WRITTEN EXERCISE: Copy out the records verbatim, starting with the first line and going on through the line that contains "tap(389, 240)".

RECORDS SHOWN:
──────────────────────────────

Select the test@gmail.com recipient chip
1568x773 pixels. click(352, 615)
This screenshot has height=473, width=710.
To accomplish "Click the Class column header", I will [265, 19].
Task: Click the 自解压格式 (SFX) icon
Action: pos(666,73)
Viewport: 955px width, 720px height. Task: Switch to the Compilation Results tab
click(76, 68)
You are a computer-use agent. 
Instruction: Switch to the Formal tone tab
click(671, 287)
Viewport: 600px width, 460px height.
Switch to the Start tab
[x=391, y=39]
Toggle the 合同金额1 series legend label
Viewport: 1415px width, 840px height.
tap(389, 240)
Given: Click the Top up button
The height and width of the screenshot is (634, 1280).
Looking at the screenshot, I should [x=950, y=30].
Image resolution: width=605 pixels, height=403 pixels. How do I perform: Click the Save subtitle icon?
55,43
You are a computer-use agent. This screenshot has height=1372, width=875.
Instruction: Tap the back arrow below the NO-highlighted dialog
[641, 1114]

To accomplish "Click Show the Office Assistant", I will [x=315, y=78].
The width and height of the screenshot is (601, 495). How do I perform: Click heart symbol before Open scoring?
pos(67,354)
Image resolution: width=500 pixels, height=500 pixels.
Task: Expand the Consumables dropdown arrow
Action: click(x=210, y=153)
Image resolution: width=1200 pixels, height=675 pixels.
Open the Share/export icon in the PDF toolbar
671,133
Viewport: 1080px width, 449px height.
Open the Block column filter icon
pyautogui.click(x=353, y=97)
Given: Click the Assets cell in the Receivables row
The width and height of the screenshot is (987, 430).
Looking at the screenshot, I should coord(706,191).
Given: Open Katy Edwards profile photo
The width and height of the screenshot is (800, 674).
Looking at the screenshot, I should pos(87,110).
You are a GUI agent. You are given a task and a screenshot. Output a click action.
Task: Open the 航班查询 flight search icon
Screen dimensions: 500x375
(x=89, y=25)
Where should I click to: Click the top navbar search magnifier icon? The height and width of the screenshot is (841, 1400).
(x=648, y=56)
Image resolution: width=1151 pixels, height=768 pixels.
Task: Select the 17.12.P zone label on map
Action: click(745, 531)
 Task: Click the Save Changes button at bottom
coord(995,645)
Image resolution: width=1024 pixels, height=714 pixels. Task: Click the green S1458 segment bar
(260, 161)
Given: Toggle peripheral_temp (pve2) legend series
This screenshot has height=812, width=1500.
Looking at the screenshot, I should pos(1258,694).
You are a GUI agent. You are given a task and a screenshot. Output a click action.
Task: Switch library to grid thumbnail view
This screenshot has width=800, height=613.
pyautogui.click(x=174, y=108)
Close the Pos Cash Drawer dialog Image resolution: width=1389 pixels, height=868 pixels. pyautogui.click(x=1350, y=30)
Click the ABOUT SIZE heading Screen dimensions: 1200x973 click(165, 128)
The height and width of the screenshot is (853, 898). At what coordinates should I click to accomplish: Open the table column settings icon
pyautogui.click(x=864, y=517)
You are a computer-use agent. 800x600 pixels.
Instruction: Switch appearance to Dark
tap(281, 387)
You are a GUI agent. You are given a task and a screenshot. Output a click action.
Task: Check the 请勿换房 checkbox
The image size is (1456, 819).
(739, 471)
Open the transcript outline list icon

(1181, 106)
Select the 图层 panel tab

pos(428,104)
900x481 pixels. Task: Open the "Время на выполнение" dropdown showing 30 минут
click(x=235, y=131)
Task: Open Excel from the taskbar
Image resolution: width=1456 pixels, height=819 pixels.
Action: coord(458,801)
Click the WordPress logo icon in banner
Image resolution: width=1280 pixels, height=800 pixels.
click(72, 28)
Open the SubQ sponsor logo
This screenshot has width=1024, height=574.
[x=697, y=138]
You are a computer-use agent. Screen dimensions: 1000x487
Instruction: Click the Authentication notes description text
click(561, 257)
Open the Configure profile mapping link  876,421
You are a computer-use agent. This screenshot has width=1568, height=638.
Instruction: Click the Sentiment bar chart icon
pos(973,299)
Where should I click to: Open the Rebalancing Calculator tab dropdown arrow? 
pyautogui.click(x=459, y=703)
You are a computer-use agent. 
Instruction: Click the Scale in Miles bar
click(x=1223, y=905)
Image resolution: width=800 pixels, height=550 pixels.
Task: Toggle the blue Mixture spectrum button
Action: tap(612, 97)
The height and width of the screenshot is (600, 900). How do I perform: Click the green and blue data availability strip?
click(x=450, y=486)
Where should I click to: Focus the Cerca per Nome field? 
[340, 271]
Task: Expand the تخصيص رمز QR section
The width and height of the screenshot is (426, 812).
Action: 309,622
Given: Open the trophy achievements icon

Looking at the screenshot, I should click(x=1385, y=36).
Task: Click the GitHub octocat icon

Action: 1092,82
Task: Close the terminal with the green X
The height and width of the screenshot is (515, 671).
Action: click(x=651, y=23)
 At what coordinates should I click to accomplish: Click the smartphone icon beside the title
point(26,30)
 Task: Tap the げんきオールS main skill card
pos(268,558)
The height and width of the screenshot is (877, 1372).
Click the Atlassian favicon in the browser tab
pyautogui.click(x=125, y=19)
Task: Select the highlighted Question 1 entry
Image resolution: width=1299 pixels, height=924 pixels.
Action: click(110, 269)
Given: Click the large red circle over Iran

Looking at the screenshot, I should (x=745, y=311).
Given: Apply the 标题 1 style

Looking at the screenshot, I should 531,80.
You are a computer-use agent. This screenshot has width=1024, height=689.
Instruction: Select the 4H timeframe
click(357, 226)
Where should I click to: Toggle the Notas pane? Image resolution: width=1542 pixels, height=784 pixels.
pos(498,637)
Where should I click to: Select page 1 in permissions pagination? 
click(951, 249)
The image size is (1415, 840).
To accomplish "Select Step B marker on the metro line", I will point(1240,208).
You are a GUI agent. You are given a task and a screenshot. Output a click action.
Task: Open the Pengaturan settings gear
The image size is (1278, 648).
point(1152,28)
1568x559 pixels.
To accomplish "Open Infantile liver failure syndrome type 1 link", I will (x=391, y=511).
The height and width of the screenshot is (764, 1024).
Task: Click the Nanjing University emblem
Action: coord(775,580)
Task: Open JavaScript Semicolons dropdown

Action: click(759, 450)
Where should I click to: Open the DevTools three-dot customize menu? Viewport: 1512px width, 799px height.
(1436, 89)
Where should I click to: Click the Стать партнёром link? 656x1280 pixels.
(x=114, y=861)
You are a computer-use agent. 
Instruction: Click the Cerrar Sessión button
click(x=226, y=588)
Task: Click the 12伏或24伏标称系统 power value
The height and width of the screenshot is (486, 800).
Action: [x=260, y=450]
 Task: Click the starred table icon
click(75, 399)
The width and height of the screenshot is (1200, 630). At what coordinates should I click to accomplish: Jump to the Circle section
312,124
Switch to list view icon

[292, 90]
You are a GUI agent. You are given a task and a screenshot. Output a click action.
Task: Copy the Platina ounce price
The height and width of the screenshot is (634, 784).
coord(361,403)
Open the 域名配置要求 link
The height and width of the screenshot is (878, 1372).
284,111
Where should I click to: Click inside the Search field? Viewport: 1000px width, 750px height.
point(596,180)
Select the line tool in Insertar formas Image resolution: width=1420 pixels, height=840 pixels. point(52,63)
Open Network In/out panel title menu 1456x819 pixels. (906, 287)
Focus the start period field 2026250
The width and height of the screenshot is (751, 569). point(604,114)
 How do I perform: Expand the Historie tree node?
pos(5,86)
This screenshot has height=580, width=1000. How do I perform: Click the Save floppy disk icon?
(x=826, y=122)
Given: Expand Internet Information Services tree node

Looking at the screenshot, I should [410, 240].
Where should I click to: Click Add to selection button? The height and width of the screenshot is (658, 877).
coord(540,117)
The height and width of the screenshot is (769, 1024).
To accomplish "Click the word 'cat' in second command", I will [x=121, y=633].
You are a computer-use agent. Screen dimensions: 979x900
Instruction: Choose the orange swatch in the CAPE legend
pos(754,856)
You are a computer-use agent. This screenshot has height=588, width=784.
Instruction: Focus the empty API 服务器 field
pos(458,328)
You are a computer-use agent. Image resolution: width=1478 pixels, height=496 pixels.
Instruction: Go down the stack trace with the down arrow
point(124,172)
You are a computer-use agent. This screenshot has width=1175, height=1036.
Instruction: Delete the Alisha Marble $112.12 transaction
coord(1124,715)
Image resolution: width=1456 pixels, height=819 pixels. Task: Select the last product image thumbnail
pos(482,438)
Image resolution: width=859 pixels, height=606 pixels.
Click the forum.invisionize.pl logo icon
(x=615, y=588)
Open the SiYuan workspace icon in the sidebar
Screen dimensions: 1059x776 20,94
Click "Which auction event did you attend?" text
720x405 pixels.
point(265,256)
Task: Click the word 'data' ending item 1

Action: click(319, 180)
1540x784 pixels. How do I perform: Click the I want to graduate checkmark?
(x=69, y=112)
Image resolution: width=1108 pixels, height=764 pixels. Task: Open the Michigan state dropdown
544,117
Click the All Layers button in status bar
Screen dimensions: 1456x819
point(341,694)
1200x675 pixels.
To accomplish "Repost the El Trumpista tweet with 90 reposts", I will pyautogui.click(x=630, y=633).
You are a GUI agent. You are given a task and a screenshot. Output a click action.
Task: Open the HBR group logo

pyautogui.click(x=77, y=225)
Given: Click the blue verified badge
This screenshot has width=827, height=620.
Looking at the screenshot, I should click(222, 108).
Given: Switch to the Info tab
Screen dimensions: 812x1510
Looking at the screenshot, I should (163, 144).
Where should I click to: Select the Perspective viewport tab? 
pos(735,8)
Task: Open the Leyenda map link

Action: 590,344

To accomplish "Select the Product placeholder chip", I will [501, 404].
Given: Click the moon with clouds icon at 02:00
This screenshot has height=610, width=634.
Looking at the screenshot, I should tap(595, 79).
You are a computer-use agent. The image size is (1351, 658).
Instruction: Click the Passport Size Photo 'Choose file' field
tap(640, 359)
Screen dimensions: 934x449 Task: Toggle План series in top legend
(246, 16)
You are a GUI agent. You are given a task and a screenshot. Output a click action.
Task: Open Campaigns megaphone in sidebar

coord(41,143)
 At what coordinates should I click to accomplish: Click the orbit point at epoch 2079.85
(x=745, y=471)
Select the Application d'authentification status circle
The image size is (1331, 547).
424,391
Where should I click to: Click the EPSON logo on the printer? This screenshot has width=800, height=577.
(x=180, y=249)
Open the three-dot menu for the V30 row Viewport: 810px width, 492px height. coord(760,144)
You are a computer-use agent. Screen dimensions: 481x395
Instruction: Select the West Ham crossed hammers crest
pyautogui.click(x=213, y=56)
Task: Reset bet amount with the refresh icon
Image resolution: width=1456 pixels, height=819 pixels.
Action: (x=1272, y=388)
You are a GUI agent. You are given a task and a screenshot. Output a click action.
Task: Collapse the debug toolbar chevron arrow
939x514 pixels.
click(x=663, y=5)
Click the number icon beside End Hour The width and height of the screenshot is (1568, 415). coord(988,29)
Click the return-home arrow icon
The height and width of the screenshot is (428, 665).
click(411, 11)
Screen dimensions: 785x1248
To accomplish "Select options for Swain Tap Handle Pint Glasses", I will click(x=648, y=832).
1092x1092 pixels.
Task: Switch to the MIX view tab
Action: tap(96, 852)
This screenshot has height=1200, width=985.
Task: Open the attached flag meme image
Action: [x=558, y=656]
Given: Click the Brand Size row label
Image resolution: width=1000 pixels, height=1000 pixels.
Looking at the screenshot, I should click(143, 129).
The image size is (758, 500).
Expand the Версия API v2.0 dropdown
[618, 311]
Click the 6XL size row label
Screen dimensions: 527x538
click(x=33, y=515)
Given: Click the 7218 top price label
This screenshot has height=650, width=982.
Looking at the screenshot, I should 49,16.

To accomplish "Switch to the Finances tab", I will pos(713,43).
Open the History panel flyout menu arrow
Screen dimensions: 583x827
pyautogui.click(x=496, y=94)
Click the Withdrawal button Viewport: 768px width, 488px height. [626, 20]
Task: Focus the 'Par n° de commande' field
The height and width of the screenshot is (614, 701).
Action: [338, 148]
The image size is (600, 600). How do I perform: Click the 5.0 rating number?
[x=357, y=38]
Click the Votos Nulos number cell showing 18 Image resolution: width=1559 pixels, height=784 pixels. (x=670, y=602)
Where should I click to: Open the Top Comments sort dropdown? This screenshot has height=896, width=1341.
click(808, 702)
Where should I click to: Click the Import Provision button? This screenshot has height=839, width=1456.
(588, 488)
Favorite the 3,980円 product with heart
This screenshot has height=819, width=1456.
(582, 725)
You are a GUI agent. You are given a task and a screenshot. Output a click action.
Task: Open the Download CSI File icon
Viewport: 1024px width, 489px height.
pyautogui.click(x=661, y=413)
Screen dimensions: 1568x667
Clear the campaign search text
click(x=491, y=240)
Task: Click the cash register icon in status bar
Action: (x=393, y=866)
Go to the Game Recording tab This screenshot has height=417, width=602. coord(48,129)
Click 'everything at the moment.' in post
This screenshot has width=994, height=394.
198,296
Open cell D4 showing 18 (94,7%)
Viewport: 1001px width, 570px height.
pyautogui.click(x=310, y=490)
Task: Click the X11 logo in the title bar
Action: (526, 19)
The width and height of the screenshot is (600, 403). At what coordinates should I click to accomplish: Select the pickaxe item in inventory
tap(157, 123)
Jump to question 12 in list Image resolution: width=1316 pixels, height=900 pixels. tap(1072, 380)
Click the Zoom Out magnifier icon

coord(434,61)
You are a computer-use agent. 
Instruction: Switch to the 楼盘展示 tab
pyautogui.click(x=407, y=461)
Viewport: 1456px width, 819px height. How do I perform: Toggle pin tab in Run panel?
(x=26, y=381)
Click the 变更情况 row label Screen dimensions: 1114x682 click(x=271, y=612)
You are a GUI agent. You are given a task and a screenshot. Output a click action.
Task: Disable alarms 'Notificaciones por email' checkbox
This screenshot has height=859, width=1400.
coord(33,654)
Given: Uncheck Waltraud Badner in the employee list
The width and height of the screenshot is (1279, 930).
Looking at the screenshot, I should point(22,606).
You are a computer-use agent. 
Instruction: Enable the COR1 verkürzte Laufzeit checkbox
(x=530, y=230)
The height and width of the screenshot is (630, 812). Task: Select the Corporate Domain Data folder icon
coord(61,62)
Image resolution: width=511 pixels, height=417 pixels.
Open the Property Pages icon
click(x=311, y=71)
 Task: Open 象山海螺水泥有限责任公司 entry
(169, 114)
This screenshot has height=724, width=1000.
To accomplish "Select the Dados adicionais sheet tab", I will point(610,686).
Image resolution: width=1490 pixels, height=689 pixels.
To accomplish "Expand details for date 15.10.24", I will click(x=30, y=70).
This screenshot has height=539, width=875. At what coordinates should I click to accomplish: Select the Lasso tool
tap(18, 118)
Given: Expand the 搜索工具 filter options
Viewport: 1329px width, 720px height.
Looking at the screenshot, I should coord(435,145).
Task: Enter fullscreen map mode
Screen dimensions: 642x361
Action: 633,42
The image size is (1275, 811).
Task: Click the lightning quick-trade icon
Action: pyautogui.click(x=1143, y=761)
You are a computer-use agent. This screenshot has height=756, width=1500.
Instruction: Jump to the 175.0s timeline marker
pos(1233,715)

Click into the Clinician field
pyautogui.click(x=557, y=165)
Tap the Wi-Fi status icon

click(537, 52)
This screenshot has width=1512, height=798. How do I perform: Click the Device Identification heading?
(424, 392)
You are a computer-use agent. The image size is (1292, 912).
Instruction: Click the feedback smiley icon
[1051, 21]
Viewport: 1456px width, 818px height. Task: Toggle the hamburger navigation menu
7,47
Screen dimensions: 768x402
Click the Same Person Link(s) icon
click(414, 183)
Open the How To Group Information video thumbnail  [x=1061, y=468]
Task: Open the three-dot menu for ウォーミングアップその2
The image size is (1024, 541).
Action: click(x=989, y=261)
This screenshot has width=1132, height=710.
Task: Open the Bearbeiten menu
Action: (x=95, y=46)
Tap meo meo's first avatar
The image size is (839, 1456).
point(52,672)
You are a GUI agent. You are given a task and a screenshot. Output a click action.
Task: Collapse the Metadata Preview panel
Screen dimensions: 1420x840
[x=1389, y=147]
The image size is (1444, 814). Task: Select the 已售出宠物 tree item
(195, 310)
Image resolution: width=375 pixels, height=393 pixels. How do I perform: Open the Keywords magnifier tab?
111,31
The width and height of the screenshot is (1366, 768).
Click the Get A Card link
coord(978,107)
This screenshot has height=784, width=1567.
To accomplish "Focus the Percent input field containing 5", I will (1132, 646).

──────────────────────────────

RESPONSE:
Select the test@gmail.com recipient chip
1568x773 pixels. click(352, 615)
This screenshot has height=473, width=710.
To accomplish "Click the Class column header", I will [265, 19].
Task: Click the 自解压格式 (SFX) icon
Action: pos(666,73)
Viewport: 955px width, 720px height. Task: Switch to the Compilation Results tab
click(76, 68)
You are a computer-use agent. 
Instruction: Switch to the Formal tone tab
click(671, 287)
Viewport: 600px width, 460px height.
Switch to the Start tab
[x=391, y=39]
Toggle the 合同金额1 series legend label
Viewport: 1415px width, 840px height.
tap(389, 240)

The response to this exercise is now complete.